赵含笑左手有一搭没一搭点在骨扇柄上,沉吟片刻道,“听说这里有位都知如烟姑娘,长得国色无双。不若叫她来作陪”。
话音未落,老鸨惊呆了脸色,连连摇头拒绝:“贵客,小店有位如烟姑娘不假。可是早被人预定了,眼下正在楼上厢房陪几位贵人,实在抽不开身来”。
“要不贵客另选一位?你看这些姑娘,个个都是顶好的,不比如烟姑娘差”。
“我只要如烟姑娘,若是不能叫她下来,你便把刚刚的金子还回来吧”。赵含笑斩钉截铁。
收进口袋的钱哪有还回来的道理?老鸨既想要金子,又不想得罪上边的贵客。真是左右为难,两头不是人。
只好继续打着商量道:“贵客若是想听箜篌,这儿的姑娘也有弹得好的。
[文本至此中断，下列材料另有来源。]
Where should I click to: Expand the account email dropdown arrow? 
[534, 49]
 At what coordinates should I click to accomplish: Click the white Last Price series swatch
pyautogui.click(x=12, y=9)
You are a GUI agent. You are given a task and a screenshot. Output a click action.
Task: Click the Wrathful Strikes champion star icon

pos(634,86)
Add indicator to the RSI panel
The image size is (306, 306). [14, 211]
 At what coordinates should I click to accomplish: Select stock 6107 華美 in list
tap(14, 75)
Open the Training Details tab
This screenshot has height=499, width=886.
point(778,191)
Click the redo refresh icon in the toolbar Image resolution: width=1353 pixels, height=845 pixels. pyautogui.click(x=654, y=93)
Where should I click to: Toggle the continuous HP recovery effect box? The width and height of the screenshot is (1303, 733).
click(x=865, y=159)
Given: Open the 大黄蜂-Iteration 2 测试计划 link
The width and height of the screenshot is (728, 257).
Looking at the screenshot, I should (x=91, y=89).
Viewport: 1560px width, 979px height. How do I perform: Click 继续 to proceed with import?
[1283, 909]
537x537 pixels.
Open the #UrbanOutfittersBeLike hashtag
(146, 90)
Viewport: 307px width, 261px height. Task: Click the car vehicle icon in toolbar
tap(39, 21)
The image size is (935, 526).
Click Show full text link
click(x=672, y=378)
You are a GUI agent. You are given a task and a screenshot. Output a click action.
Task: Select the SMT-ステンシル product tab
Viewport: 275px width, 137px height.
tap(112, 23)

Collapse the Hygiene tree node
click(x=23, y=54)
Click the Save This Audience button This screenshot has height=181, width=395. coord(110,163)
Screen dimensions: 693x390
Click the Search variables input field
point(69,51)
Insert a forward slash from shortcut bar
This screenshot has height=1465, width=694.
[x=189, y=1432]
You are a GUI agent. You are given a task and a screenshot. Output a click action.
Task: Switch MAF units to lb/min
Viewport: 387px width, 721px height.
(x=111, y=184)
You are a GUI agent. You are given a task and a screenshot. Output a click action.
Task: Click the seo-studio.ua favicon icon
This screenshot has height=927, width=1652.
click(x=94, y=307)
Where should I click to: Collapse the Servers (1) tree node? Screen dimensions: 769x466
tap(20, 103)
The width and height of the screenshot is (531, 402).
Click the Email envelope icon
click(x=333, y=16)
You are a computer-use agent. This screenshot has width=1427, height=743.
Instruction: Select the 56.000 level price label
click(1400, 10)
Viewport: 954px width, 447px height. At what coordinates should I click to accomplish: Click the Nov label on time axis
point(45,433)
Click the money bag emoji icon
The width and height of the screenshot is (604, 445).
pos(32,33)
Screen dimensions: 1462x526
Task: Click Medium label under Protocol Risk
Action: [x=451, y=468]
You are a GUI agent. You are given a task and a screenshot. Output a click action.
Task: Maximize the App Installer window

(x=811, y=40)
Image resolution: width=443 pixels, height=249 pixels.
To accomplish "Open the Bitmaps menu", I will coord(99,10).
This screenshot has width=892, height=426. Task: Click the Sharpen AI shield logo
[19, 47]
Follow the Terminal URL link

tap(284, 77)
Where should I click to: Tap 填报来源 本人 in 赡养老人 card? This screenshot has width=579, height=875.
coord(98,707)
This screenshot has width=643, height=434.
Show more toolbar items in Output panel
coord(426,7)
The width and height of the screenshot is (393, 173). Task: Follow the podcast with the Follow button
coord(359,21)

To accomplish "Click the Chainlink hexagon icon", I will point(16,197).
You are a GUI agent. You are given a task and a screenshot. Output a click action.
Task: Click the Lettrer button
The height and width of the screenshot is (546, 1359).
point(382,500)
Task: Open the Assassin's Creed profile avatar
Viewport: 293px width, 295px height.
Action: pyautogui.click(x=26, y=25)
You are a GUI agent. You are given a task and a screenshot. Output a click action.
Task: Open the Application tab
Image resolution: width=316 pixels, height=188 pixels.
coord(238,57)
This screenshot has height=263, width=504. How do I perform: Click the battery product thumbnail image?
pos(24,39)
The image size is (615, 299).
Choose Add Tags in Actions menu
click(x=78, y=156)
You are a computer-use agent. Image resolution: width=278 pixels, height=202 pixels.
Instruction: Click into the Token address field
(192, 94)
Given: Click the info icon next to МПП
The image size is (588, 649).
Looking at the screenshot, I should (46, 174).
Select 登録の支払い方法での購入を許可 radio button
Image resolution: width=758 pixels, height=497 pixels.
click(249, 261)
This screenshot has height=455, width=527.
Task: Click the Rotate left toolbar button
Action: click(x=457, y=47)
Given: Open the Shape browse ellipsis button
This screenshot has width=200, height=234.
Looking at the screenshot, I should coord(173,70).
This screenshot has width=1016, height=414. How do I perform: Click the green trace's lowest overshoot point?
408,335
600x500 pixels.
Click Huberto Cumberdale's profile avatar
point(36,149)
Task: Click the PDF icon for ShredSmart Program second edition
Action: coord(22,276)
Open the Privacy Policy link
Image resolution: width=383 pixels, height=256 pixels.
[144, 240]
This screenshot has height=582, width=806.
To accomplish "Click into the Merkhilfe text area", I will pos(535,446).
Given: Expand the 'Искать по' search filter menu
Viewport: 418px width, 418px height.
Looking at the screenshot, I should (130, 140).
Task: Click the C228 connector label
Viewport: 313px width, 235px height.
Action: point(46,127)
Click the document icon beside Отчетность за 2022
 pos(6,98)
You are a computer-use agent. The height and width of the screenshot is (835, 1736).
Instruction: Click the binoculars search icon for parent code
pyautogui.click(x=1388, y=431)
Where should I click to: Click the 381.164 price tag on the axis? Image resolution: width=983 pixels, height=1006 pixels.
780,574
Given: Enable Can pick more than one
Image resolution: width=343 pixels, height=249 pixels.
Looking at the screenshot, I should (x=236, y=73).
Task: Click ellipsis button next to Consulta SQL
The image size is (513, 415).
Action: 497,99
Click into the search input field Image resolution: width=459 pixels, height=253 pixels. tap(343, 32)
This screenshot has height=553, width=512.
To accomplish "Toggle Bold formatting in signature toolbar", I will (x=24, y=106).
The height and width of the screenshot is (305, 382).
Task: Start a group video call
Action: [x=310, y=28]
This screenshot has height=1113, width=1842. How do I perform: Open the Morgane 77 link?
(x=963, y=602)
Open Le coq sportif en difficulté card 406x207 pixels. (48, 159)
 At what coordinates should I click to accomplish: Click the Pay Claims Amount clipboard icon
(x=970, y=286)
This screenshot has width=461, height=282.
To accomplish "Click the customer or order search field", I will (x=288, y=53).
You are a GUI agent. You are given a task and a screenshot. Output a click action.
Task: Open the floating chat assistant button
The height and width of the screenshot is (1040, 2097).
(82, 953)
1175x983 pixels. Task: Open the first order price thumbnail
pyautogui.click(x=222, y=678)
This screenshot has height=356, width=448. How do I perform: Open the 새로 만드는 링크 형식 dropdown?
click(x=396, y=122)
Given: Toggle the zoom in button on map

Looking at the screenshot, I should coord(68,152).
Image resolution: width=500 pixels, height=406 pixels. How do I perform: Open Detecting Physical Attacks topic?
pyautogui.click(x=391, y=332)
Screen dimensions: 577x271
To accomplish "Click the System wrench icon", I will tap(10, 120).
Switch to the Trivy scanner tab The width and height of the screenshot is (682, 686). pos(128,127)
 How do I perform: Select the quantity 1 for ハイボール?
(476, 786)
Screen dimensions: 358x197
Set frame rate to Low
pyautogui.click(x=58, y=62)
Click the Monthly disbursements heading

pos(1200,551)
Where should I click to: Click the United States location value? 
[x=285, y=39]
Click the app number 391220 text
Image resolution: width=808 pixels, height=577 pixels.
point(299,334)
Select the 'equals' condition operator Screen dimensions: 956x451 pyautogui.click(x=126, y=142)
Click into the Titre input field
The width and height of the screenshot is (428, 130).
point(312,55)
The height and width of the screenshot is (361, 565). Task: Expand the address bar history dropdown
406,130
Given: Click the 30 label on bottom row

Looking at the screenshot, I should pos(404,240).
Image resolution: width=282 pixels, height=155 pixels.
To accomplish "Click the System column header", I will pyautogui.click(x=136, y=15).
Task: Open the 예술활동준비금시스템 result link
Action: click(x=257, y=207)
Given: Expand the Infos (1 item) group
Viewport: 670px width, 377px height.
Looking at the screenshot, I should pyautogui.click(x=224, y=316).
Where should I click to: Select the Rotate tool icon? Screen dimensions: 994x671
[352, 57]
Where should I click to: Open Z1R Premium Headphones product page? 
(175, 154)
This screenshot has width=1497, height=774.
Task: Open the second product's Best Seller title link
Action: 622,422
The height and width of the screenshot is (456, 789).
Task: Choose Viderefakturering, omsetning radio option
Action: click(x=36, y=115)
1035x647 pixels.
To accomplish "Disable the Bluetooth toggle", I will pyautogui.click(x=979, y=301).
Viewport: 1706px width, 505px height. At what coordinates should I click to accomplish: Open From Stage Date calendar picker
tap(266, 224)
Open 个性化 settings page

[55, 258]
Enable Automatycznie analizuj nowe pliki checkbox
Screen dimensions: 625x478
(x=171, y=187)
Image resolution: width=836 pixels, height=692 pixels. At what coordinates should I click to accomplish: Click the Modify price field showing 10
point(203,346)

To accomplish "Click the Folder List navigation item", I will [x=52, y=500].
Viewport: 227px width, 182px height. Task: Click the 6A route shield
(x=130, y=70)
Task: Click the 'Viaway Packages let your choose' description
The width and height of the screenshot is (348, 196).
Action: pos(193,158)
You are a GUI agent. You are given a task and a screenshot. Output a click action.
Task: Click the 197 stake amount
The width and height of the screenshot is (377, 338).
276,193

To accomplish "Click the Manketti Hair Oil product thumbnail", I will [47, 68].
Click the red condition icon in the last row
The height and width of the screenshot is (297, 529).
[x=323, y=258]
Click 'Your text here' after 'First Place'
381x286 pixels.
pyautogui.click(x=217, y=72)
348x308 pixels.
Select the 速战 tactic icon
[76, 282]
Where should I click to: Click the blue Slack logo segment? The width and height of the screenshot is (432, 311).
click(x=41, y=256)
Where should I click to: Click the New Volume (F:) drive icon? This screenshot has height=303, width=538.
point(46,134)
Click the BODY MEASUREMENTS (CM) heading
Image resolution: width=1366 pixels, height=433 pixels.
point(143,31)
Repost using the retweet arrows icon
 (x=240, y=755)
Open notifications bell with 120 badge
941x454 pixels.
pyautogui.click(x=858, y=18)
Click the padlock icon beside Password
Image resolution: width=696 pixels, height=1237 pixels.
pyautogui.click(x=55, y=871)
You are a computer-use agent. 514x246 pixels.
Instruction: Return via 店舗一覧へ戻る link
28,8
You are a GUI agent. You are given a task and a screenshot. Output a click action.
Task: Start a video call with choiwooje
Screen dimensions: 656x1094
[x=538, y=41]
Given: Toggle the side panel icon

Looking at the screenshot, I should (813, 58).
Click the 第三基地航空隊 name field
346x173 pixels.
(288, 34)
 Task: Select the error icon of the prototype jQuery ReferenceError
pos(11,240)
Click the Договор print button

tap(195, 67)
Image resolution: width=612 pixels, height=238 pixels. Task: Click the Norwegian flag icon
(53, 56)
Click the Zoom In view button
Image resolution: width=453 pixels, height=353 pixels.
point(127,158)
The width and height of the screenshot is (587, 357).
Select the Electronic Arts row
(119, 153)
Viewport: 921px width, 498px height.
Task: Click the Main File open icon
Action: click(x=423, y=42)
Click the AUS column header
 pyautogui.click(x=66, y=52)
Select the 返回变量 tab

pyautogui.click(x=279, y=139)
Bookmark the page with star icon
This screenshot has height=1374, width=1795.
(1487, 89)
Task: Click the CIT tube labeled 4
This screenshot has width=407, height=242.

”
见赵含笑面无表情不为所动,又继续试探道,“贵客若是想听小曲儿,花娘的嗓音真真天底下一顶一的好,绝对不比如烟差”。
“我就要如烟”。
见赵含笑执着于此,老鸨也冷下脸色,咬牙切齿道:“既然如此,贵客还是走吧。这买卖差事我实在做不来,金饼现在就退给你”。
还没捂热就要交回去,真是令人肉疼。
可没办法,谁叫上面的贵人身份更尊贵呢。她做这些小本生意的可惹不起。
赵含笑胸有成竹,以为老鸨就要妥协。没想到冷不丁听到这话,差点以为耳朵出问题。
不是说老鸨们大都见钱眼开之辈吗?怎如今这人却不被金饼打动?可她此行就是为了一睹如烟姑娘风采,要是就这么灰溜溜走了,面子还往哪儿搁?此行意义何在?
无奈做出让步,出声道:“要不你们派人上前交涉一番,看贵人能否成人之美?”
“这……不妥不妥!”老鸨连连摆手,“上面的可是当大官的,咱们惹不起。若是姑娘要问自个儿上去问好了”。
这样一来,出了问题全推说到赵含笑身上,成了的话还能得到这金饼子。怎样都不算亏。
“好吧,我们上去瞧瞧”。
“如烟姑娘和贵人在二楼天字一号第一间。贵客可不要走错了”。若是不小心走错门看到一幕幕春宫图,到时候可不要怪她。
宋鹤山一直站在她身后,见人准备上楼忙跟上去。便被几位姑娘团团围住,“这位公子仪表堂堂血气方刚,可要奴家伺候一番?”
宋鹤山眉头紧锁,十分不耐烦。丢下一个“滚”字就跟着上楼了。